The rules say Max Kepler had to try to avoid Juan Minaya's pitch, and Kepler's instincts, at the prospect of an 88-mile-per-hour slider darting toward his legs, dictated that he jump out of the way, too. Kepler has never been so happy about failure.
"I tried to get out of the way, but I would have regretted it if I actually did," the Twins right fielder said about getting grazed on the shin with the bases loaded, forcing in Brian Dozier with the winning run in a 5-4 walkoff — hobble off? — victory over the White Sox on Thursday. "Some guys were telling me, 'Good thing you didn't get out of the way.' They would not be happy."
Instead, everybody was happy in the Twins clubhouse, and more convinced than ever that their four-game winning streak, their seven consecutive victories in Target Field and their 20-win August are signs that this team is maturing into a team worthy of chasing not just the postseason but a championship.

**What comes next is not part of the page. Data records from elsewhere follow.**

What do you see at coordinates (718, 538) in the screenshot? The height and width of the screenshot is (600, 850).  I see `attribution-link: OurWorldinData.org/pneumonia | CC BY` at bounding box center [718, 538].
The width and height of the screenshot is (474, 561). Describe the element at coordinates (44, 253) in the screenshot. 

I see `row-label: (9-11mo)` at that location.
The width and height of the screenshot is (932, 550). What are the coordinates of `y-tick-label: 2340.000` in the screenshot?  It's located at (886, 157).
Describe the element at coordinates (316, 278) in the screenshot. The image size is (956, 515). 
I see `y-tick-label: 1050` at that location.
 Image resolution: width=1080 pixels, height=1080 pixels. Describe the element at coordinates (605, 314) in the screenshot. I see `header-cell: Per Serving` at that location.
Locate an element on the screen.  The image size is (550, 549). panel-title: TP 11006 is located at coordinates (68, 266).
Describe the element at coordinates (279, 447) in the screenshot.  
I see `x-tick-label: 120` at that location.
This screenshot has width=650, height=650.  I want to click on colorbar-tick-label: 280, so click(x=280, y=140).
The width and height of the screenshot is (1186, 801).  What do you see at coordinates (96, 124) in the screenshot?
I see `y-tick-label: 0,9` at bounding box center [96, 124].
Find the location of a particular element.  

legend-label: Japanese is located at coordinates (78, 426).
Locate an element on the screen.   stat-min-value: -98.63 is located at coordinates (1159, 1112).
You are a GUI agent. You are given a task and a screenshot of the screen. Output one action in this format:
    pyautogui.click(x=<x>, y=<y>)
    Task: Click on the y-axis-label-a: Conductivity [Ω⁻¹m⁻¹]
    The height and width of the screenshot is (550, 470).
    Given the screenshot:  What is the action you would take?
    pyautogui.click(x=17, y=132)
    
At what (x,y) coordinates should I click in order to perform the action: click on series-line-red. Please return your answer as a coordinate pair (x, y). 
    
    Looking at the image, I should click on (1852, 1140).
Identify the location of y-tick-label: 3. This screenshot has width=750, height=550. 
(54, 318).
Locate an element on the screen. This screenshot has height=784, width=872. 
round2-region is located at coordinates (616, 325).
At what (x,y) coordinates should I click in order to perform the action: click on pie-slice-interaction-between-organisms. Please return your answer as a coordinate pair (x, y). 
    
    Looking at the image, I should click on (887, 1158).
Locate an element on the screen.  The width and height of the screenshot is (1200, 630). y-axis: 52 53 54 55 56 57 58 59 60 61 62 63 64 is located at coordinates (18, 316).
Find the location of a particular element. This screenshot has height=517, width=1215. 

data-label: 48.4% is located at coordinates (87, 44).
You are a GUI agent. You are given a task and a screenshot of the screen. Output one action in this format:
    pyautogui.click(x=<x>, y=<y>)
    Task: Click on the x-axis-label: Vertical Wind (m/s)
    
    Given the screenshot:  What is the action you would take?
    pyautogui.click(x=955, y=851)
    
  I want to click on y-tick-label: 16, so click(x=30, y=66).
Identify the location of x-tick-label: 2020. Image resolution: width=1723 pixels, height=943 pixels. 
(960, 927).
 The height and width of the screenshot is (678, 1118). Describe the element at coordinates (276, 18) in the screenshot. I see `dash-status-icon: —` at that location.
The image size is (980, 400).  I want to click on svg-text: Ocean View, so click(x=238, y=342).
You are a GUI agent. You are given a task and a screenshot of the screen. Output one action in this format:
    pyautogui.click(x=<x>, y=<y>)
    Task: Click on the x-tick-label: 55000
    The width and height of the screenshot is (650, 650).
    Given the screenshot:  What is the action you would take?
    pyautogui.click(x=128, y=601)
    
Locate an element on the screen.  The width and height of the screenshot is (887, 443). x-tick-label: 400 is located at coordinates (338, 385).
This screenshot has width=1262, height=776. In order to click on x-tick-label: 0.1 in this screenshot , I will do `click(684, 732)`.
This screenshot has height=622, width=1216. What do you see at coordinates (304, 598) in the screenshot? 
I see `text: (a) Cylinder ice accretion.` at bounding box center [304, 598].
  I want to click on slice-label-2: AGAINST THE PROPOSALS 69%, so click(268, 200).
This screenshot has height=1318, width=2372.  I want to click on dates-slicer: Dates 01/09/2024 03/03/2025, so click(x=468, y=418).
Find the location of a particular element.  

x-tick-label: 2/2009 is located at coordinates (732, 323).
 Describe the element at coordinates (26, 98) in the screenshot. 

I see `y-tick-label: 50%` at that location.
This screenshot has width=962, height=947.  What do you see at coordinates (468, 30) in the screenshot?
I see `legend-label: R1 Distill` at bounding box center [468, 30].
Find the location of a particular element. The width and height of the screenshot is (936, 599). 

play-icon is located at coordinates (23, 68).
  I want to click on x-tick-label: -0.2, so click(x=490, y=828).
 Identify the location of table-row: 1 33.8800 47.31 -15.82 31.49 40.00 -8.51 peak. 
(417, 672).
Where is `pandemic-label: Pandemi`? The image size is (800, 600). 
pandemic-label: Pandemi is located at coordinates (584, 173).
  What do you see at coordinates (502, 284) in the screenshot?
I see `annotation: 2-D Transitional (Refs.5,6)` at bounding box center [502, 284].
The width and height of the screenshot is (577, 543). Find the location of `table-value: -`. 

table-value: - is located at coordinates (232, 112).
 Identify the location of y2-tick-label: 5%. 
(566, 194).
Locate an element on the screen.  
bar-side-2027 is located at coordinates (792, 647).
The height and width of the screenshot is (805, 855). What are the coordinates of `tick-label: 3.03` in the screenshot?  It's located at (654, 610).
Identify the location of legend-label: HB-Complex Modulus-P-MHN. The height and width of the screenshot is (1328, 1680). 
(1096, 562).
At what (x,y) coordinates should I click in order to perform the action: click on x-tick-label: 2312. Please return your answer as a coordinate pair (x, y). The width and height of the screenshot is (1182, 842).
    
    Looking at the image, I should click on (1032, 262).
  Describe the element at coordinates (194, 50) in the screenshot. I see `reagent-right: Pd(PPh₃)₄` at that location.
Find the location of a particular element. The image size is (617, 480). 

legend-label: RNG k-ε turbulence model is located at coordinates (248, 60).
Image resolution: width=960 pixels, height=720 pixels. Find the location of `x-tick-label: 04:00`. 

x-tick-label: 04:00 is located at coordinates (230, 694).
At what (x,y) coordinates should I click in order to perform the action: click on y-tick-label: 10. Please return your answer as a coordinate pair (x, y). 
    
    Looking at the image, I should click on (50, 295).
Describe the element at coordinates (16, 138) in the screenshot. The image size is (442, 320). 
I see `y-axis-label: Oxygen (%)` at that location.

"It's important to win these kind of games," said Bartolo Colon, whose experience with winning includes playoff action in seven seasons. "Young players gain confidence in these situations."
Sure looked like it Thursday, when the Twins produced three two-out runs to tie the score midway through the series finale, then barely flinched when Matt Belisle served up a low fastball in the middle of the plate that Alen Hanson launched into a leadoff home run in the ninth inning, leaving the Twins with only one inning to match it.
"We were like, let's get 'em," Kepler said. "It's not nice to see when [a late-inning deficit] happens, but we've turned games around before. Just because it's the ninth doesn't make it a different approach."
The unusual victory kept the Twins within one game of the Yankees, a winner over Boston on Thursday night, for the first AL wild-card spot. It also opened up a 1½-game gap over the idle Angels, their closest pursuers. Baltimore fell 2½ games behind the Twins after Toronto ended the Orioles' seven game winning streak.